The 12 Human Rights Commissioners will be divided into six teams which will hear the victims’ lawyers, family members, community representatives and acknowledged experts and upon the conclusion of the inquiry, the commission will transmit its Final Report to the Office of the UN High Commissioner for Human Rights for necessary action.

The International Association of Democratic Lawyers, The National Conference of Black Lawyers and the National Lawyers Guild of the U.S had in June 2020 set up the Internal Commission of Inquiry following the killing of George Floyd in Minnesota, US.

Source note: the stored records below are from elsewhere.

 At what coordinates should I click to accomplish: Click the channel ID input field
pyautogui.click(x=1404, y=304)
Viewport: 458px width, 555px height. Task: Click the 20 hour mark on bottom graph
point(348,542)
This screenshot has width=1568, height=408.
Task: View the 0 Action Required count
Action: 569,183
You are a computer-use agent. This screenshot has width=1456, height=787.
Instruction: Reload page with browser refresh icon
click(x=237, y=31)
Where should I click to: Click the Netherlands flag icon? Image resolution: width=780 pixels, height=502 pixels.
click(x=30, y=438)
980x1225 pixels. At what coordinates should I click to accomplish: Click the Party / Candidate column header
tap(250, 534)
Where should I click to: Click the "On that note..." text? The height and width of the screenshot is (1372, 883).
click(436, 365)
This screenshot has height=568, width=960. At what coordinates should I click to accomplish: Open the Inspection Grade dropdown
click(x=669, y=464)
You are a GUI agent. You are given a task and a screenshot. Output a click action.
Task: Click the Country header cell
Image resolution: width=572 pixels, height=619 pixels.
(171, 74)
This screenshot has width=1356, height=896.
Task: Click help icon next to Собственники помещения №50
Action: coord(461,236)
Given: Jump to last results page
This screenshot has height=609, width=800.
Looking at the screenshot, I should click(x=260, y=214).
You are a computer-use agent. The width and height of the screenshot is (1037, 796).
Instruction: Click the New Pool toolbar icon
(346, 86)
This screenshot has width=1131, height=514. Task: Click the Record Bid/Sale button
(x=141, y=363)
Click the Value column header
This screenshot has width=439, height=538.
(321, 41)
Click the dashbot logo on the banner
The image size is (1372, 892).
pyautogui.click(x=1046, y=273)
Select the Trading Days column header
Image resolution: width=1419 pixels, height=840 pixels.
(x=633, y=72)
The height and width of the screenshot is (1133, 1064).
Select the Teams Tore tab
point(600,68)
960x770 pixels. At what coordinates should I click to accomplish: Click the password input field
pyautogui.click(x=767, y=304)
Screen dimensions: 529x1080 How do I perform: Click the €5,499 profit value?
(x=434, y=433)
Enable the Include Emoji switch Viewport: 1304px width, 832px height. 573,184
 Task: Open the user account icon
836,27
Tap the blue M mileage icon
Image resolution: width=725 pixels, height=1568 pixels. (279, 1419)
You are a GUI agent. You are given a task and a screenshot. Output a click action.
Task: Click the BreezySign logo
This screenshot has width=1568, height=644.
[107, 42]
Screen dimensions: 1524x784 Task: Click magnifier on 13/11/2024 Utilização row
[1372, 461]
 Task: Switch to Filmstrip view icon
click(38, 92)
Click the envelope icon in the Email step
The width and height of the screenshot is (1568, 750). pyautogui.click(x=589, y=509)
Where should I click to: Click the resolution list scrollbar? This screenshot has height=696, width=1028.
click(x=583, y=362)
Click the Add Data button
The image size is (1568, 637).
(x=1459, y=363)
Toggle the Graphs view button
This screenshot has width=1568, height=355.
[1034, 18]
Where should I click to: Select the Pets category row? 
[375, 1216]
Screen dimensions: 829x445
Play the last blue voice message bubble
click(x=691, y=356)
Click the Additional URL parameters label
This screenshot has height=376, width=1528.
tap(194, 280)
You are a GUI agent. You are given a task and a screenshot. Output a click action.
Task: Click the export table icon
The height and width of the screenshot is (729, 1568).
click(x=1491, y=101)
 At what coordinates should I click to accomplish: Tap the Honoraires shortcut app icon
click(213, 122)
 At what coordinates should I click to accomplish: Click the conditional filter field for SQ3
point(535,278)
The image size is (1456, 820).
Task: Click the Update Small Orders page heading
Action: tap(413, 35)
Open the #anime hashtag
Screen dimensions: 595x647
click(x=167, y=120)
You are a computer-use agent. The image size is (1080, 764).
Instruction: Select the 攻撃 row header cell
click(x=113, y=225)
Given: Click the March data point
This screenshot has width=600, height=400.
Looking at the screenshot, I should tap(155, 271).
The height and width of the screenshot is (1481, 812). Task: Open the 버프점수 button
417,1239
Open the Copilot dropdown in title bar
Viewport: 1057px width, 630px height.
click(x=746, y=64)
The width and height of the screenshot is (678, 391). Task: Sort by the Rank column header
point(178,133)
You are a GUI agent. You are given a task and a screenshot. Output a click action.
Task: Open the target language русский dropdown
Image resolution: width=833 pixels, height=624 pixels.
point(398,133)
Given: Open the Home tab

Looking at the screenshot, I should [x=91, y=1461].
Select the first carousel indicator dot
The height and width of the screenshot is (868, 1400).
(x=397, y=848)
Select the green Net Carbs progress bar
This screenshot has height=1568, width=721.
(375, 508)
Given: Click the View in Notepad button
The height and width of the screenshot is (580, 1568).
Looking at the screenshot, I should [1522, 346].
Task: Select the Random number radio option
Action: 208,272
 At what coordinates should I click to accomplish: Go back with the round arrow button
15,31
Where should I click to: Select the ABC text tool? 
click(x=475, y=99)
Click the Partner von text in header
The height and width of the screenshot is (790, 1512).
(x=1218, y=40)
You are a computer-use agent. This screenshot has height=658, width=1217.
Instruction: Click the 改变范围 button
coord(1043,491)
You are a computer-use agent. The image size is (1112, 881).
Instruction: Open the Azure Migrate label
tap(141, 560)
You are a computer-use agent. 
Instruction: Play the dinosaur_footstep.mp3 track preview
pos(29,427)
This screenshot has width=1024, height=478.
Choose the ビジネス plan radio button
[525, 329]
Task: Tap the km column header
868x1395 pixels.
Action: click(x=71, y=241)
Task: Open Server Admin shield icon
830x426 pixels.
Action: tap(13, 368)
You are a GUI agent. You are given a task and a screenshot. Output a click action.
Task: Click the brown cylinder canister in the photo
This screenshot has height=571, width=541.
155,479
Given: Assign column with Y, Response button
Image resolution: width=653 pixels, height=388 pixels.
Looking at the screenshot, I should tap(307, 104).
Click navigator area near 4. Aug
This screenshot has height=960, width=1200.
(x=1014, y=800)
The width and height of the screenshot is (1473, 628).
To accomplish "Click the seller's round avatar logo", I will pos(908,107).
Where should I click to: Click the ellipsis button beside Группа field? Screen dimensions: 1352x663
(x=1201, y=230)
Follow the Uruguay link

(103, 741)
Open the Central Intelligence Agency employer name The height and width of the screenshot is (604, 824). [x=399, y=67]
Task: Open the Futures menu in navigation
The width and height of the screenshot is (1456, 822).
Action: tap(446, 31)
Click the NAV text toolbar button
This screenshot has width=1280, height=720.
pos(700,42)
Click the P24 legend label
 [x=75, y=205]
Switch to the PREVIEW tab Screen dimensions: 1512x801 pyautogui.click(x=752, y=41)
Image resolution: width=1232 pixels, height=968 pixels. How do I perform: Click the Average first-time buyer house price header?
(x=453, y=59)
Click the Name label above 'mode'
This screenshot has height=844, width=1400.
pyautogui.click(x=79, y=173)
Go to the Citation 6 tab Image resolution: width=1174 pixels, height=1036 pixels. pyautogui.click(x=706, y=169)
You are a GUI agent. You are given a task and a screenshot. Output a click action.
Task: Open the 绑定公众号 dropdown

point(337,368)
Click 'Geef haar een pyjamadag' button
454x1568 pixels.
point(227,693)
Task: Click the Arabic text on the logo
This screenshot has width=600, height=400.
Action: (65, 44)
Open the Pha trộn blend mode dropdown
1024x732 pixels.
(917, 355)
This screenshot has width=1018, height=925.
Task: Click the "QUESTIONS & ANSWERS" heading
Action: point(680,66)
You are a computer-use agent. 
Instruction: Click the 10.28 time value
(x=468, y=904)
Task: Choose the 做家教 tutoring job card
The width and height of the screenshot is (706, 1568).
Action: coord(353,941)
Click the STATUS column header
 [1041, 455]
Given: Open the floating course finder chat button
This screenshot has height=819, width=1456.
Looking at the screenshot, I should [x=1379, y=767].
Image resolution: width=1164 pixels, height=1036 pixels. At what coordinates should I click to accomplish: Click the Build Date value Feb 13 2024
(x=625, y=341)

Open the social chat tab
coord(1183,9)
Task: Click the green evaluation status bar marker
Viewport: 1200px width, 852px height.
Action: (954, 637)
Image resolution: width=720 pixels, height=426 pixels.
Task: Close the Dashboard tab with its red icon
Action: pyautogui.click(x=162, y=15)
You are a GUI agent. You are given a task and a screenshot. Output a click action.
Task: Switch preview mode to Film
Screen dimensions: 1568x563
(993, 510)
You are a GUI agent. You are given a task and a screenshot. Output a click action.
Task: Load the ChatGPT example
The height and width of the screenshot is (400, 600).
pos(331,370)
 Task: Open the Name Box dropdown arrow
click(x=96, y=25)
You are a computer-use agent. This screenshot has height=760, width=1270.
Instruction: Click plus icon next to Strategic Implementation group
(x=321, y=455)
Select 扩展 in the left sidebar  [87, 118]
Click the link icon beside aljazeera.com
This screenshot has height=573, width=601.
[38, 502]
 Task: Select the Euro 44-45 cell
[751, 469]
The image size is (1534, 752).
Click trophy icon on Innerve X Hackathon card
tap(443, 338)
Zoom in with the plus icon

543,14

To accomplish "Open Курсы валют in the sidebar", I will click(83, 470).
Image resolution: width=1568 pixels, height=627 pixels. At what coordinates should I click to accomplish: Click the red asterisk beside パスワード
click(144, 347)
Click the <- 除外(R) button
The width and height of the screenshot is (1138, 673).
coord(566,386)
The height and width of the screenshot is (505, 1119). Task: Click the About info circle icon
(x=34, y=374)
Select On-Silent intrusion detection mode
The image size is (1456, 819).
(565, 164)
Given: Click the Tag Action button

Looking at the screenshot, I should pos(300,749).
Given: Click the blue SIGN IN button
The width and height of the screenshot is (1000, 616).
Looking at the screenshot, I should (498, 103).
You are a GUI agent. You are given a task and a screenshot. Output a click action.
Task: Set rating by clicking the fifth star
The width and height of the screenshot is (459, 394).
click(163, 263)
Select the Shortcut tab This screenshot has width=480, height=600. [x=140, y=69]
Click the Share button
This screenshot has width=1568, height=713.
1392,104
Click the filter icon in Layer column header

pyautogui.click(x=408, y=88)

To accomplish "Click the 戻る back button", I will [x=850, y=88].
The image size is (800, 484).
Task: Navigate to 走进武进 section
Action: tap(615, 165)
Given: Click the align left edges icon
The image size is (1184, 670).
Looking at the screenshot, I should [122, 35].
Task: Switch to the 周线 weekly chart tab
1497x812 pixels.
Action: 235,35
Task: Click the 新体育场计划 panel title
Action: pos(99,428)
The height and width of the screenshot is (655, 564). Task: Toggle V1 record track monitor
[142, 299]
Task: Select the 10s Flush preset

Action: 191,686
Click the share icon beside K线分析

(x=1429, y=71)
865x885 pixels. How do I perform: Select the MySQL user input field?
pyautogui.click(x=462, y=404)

Meanwhile some lawyers have commended the setting up of the commission of inquiry, saying that it would put other nations on their toes to address all forms of human rights violence.

Mrs Chidera Agbom, a lawyer, said the fact that the findings of the commission would be submitted to the office of UNHRC was a step in the right direction.

“This would provide an invaluable information for investigating and addressing human rights violation globally by UNHRC,” Agbom said.

Also, Mr Kingsley Usiagu, a lawyer at CLP law firm, Ikoyi, Lagos, said: “Nigeria will definitely have a lot to learn from the recommendations of the Commission on addressing systemic violence by law enforcement agencies.

“Racism in the United States is analogous to tribalism in Nigeria, a bane that must to be eradicated.” (NAN)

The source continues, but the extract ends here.